From Equation 1, the coefficient for x is 'k' and the coefficient for y is '3'.
From Equation 2, the coefficient for x is '12' and the coefficient for y is 'k'.
For the lines to be parallel, we set up the proportion:
$$ \frac{\text{Coefficient of x in Equation 1}}{\text{Coefficient of x in Equation 2}} = \frac{\text{Coefficient of y in Equation 1}}{\text{Coefficient of y in Equation 2}} $$
$$ \frac{k}{12} = \frac{3}{k} $$

**step3** Solving for k from the Parallel Condition

To solve the proportion $$\frac{k}{12} = \frac{3}{k}$$, we can use cross-multiplication:
Multiply the numerator of the first fraction by the denominator of the second fraction, and set it equal to the numerator of the second fraction multiplied by the denominator of the first fraction.
$$ k \times k = 12 \times 3 $$
$$ k^2 = 36 $$
Now, we need to find the number(s) that, when multiplied by themselves, equal 36.
The two numbers are 6 and -6, because:
$$ 6 \times 6 = 36 $$
$$ (-6) \times (-6) = 36 $$
So, the possible values for 'k' are 6 or -6.

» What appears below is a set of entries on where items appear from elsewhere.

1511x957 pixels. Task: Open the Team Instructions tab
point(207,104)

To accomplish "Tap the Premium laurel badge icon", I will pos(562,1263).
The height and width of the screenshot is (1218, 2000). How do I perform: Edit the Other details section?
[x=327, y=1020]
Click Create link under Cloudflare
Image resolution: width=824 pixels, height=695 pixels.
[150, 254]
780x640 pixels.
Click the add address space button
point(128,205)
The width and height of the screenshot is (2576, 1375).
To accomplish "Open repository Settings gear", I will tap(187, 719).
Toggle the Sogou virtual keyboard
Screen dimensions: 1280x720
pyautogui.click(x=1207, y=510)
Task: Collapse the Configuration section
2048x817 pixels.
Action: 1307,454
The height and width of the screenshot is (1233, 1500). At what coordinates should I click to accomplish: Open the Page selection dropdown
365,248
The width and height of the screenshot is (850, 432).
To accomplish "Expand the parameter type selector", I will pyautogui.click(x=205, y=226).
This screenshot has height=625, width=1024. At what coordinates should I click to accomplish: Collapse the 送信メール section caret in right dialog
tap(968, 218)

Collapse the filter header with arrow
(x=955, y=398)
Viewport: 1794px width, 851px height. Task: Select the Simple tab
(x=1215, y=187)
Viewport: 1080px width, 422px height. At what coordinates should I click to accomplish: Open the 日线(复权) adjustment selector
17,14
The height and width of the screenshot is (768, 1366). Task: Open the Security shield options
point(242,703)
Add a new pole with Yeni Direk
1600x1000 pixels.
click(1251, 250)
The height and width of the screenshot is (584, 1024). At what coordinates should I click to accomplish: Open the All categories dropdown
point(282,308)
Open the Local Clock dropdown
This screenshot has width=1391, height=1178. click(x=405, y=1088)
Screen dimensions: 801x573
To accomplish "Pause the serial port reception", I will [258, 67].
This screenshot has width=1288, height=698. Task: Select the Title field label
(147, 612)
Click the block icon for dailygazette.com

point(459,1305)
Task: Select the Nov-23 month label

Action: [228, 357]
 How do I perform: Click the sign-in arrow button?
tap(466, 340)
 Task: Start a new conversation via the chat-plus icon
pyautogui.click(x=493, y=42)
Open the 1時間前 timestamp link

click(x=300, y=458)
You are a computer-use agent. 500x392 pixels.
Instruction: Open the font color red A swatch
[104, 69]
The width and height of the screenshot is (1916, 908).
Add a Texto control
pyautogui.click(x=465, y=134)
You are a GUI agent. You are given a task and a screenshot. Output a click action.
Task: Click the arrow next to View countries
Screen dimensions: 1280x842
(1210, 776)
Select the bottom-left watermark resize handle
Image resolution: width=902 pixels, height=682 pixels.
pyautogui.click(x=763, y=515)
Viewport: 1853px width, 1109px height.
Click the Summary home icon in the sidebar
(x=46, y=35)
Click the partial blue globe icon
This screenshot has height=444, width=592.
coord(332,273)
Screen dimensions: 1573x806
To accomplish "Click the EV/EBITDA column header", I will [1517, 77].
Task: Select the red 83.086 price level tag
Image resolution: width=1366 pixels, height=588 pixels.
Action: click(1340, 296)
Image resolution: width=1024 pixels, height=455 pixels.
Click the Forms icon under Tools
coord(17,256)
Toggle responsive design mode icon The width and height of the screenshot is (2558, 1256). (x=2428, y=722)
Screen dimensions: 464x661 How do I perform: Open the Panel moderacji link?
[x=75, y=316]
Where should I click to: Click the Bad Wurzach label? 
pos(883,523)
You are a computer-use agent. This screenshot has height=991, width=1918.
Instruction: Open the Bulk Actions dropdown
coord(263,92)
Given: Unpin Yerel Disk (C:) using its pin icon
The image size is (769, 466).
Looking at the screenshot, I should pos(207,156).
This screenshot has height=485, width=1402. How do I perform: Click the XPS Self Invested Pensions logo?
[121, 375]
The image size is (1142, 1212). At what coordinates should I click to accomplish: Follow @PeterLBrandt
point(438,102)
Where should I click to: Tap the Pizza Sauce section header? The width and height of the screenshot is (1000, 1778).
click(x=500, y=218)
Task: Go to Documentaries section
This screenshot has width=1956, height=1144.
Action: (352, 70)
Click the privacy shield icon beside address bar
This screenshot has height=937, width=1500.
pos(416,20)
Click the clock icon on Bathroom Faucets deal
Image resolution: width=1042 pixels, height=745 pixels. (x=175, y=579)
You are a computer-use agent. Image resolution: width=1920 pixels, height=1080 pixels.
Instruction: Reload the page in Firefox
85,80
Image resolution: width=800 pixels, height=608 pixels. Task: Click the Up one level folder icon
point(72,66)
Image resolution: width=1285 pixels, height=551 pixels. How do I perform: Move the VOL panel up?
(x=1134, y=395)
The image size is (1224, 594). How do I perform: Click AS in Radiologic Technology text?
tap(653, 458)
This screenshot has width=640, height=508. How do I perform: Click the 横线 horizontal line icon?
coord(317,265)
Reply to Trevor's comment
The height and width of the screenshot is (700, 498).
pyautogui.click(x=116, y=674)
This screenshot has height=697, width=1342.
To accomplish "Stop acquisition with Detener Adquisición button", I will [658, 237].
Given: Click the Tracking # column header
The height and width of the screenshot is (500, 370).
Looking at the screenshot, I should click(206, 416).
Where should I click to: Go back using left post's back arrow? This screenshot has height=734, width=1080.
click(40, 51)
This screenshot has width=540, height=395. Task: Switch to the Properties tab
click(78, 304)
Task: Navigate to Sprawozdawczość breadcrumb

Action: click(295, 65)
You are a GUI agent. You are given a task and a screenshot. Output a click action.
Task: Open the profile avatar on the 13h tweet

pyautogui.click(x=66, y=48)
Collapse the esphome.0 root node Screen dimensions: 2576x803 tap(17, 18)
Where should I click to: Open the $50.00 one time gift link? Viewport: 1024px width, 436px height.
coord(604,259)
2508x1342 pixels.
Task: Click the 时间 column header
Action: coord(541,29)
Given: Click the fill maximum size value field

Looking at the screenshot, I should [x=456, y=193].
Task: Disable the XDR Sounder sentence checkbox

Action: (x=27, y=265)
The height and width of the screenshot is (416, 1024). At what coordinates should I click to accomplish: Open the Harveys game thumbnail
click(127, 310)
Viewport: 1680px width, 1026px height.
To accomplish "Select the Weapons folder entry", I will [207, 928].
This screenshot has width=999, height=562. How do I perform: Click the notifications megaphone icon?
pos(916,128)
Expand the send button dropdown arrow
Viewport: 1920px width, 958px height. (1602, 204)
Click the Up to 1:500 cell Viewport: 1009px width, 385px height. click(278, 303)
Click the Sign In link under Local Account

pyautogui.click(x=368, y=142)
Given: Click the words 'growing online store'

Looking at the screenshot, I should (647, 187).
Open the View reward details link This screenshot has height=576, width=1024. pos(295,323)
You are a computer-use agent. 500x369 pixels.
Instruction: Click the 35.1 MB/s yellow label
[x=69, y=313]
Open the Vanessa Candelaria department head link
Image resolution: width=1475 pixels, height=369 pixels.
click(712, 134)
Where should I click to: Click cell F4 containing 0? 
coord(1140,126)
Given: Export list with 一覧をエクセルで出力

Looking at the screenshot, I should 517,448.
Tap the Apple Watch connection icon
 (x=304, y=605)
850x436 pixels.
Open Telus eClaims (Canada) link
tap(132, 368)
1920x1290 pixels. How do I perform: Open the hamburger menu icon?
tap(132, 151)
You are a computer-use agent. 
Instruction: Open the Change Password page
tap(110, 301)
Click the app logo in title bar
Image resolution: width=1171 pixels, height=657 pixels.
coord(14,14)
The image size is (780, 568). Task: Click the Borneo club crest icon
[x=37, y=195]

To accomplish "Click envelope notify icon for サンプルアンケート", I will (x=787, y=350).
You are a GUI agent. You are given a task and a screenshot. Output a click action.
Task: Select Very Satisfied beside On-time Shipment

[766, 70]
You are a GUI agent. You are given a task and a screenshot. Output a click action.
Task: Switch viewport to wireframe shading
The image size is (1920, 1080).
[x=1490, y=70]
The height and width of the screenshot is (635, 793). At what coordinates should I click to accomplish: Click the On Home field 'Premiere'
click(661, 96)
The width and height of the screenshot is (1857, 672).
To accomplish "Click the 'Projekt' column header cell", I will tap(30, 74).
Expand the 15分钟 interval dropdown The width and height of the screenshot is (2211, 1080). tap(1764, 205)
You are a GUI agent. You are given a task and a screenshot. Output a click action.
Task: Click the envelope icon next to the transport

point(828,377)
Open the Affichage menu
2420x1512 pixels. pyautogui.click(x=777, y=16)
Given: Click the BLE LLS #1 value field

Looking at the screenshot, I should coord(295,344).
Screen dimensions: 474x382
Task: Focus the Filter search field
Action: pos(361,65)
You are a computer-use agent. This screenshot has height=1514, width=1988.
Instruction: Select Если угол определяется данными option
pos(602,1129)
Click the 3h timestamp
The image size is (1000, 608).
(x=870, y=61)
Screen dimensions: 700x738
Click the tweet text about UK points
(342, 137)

**step4** Condition for No Solution - Distinct Lines

For a system of equations to have no solution, the lines must be parallel AND distinct (meaning they are not the exact same line). This means that while the ratio of the x-coefficients and y-coefficients is the same (as found in Step 2), this ratio must be different from the ratio of the constant terms (the numbers on the right side of the equals sign).
The constant term in Equation 1 is (k - 3).
The constant term in Equation 2 is 'k'.
So, for no solution, we must have:
$$ \frac{\text{Coefficient of y in Equation 1}}{\text{Coefficient of y in Equation 2}} \neq \frac{\text{Constant term in Equation 1}}{\text{Constant term in Equation 2}} $$
$$ \frac{3}{k} \neq \frac{k-3}{k} $$

**step5** Checking k = 6

Let's check if k = 6 satisfies the condition for no solution (that the lines are distinct). We substitute k = 6 into the inequality from Step 4:
$$ \frac{3}{6} \neq \frac{6-3}{6} $$
Simplify both sides:
$$ \frac{1}{2} \neq \frac{3}{6} $$
$$ \frac{1}{2} \neq \frac{1}{2} $$
This statement is false, because 1/2 is equal to 1/2. This means that if k = 6, the ratio of all coefficients (x, y, and constant terms) are equal, which implies the two equations represent the exact same line. If the lines are the same, there are infinitely many solutions, not no solution. Therefore, k = 6 is not the answer.

**step6** Checking k = -6

Now let's check if k = -6 satisfies the condition for no solution. We substitute k = -6 into the inequality from Step 4:
$$ \frac{3}{-6} \neq \frac{-6-3}{-6} $$
Simplify both sides:
$$ -\frac{1}{2} \neq \frac{-9}{-6} $$
$$ -\frac{1}{2} \neq \frac{3}{2} $$
This statement is true, because -1/2 is indeed not equal to 3/2. This means that if k = -6, the lines are parallel but they are distinct, meaning they never intersect. Therefore, there is no solution when k = -6.

**step7** Conclusion

Based on our analysis, the only value of 'k' for which the given pair of equations will have no solution is k = -6.